Eigenlijk ongelooflijk dat het alweer zo oud is. Het leest ontzettend vlot en Propritsjin is wel een leuk personage, treurig en geestig tegelijkertijd. Ik las het boek overigens in de vertaling van Dunya Breur (in een bundeltje samen met De neus en De mantel, beide vertaald Marko Fondse). Bij dit verhaal zaten ook (tamelijk ouderwetse) tekeningen, die verder niet toegelicht worden. (Misschien heb ik dezelfde uitgave als jij, thomzi50?) Bij één van de tekeningen staat er heel klein ‘1958’ en daaronder een handtekening, die ik helaas niet kan ontcijferen (en "waar zelfs de duivel niet uit wijs zou kunnen worden"), dus ik heb verder helaas ook niets kunnen vinden over de illustrator of zo.

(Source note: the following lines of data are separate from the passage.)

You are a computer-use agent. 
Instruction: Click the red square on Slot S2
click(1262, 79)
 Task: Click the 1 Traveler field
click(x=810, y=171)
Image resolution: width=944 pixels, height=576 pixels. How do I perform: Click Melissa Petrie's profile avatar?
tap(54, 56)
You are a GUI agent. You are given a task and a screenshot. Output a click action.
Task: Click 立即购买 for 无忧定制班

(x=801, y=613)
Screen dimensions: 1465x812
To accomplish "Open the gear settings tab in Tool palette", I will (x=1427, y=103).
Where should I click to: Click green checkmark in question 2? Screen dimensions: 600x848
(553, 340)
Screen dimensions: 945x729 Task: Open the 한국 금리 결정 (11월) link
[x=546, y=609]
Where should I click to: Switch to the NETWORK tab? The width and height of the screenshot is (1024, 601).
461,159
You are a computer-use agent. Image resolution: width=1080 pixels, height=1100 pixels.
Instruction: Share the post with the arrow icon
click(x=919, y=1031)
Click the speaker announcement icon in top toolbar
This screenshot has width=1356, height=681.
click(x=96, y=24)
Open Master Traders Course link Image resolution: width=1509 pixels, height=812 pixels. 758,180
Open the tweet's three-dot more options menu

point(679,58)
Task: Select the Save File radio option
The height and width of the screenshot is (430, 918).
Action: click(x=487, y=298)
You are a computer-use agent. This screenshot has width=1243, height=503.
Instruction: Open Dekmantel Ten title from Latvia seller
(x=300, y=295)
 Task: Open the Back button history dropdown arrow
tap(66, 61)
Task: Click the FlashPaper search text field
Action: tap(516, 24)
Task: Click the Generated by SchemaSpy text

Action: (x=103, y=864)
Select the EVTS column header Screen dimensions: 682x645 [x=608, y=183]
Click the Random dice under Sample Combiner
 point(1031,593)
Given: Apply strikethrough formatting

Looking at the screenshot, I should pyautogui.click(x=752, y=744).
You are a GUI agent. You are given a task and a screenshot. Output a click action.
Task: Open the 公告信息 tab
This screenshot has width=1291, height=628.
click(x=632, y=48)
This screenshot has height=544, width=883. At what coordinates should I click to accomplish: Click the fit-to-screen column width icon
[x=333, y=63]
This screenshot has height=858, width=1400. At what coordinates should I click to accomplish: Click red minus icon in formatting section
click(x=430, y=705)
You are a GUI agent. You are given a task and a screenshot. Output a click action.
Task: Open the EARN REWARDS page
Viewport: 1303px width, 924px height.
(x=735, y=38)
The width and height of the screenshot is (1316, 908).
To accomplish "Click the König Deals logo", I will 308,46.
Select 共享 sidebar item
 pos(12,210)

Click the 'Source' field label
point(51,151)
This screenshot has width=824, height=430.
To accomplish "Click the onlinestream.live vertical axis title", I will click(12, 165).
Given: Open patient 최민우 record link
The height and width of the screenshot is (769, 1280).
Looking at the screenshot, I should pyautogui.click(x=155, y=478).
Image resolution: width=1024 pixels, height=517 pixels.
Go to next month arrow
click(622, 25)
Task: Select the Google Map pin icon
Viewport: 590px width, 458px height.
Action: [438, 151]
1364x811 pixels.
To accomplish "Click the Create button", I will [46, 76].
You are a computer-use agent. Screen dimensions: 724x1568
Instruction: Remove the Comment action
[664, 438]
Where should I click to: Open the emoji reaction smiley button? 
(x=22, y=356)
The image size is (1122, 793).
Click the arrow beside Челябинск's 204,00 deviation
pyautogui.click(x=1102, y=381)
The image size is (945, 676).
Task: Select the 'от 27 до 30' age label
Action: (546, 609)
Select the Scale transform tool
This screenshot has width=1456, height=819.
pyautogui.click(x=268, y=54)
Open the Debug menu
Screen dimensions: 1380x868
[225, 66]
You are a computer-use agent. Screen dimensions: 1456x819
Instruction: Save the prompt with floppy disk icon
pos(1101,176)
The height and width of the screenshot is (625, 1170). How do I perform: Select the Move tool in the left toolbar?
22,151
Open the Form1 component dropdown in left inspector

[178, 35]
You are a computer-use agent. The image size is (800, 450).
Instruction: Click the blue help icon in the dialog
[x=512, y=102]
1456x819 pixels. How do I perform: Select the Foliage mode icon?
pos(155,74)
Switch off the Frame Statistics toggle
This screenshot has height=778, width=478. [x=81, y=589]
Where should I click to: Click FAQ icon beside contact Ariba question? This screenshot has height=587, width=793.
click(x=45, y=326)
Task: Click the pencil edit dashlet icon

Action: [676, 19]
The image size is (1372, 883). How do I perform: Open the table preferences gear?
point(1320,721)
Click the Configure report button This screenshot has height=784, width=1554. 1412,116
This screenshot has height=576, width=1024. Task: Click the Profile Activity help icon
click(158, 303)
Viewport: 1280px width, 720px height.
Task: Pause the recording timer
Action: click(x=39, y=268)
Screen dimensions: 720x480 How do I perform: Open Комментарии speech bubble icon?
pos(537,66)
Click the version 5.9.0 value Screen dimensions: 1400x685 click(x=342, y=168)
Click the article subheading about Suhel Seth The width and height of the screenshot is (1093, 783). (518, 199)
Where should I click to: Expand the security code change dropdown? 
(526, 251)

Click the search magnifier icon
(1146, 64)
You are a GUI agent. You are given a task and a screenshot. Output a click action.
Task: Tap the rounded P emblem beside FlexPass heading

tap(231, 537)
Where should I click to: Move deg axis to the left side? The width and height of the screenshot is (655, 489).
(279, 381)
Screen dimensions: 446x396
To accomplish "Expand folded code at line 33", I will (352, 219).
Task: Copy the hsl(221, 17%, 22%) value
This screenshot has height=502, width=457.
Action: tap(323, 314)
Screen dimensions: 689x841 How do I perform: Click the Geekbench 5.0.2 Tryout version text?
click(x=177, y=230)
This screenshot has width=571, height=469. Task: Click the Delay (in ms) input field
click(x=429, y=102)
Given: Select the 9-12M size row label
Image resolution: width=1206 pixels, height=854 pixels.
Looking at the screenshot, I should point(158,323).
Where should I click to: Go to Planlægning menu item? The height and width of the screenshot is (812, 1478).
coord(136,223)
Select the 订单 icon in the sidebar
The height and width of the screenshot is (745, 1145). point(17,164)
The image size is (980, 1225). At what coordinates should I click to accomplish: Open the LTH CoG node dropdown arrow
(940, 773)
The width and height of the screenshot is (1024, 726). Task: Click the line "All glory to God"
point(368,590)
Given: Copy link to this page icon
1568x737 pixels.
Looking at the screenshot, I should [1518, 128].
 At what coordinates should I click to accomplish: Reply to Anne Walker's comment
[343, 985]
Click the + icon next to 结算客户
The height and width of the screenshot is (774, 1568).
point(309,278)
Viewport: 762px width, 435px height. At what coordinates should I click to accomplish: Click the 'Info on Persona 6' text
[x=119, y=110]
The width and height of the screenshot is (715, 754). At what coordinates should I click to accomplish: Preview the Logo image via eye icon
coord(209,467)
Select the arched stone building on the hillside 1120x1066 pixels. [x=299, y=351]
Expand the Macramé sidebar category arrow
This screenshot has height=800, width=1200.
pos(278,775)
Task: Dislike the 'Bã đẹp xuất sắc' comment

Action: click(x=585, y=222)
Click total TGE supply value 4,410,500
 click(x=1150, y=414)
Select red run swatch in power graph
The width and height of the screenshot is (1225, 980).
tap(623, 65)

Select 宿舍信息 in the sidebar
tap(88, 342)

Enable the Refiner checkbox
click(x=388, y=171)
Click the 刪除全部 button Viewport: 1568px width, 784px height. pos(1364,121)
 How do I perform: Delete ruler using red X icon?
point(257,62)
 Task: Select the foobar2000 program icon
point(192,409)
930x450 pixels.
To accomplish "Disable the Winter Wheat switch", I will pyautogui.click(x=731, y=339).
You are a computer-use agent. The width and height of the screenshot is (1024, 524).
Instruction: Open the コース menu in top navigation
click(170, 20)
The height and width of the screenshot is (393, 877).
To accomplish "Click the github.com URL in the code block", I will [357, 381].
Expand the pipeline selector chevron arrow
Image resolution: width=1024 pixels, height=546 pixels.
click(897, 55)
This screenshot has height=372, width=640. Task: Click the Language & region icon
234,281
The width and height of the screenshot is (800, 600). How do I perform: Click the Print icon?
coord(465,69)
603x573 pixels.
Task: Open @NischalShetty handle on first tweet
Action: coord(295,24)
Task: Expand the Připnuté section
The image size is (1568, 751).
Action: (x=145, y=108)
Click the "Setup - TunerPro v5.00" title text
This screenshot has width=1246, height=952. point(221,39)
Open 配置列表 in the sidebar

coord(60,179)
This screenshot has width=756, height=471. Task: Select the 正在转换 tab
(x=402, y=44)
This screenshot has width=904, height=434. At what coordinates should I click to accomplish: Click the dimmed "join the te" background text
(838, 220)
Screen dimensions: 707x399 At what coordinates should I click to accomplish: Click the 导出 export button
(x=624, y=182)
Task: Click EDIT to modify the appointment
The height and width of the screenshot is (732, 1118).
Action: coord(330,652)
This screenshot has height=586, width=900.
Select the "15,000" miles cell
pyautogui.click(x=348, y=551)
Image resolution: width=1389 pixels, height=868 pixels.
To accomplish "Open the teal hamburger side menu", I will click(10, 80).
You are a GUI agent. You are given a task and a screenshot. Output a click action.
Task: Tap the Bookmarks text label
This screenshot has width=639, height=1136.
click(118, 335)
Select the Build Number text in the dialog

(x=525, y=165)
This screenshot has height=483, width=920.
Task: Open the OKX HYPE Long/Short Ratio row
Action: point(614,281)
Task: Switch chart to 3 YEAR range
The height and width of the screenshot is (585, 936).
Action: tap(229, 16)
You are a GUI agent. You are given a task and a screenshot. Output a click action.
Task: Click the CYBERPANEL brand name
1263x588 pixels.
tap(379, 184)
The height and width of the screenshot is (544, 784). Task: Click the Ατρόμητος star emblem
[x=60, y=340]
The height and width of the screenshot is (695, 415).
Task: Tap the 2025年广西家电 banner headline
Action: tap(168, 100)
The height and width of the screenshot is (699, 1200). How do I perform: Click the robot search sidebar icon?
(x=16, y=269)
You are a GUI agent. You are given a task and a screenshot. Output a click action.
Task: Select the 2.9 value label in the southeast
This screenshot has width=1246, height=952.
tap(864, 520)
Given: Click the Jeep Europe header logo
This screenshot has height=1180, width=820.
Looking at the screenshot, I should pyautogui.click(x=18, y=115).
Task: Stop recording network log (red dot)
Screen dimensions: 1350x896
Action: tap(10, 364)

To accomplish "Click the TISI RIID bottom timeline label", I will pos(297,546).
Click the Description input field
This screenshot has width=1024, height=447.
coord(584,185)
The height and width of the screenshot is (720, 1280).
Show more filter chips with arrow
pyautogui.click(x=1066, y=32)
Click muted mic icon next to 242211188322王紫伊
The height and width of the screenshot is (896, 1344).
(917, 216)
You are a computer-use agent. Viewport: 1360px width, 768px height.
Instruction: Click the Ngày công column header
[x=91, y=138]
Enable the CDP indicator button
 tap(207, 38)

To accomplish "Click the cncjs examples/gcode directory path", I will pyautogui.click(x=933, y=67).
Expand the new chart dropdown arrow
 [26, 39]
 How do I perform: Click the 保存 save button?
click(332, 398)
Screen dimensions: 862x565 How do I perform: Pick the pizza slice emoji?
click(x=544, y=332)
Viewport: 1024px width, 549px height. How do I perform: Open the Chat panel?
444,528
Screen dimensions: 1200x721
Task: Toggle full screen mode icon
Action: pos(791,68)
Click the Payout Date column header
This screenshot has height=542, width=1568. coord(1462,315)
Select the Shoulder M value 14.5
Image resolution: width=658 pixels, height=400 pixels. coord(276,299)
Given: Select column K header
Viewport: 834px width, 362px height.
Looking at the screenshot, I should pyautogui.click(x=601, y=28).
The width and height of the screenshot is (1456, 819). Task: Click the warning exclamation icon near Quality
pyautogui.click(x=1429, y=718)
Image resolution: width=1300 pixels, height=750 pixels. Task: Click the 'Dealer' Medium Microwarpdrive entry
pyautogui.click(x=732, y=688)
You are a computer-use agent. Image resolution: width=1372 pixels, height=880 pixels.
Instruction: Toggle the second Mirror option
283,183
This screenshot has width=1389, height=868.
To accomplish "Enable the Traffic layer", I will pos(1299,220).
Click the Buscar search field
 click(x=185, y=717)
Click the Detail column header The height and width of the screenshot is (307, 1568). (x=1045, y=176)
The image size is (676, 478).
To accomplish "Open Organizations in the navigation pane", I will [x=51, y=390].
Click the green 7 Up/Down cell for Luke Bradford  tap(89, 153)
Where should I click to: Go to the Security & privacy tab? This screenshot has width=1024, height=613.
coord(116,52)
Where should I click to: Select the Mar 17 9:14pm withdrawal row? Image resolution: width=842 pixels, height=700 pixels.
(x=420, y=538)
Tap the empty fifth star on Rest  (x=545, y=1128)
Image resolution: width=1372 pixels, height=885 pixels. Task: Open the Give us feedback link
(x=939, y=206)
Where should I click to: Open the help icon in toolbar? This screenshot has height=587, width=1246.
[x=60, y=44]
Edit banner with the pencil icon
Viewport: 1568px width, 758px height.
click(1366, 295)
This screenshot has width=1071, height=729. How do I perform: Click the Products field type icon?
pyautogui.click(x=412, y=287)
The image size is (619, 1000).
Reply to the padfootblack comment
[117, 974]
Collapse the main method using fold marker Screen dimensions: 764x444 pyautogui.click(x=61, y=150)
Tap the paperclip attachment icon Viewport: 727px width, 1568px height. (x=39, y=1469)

Verder wel leuk dat ik nu ein-de-lijk kan zeggen dat ik een Rus gelezen heb. Ik weet dat het onzin is, maar toch heb ik ergens het gevoel dat ik als lezer naar een hogere rang gepromoveerd ben
Geen datum
De dag had geen datum
Het zijn dat soort simpele, eigenlijk niet-grappige zaken die Gogol op een buitengewoon grappige manier weet over te brengen. Of later:
Ik kwam tot de ontdekking dat China en Spanje totaal hetzelfde land zijn en dat ze alleen uit onwetendheid als twee verschillende staten worden beschouwd.
Ben blij dat eindelijk iemand het eens heeft durven zeggen
En die anti-climax; die laaste zin is lachen met een ongemakkelijk gevoel dat aan het lugubere grenst...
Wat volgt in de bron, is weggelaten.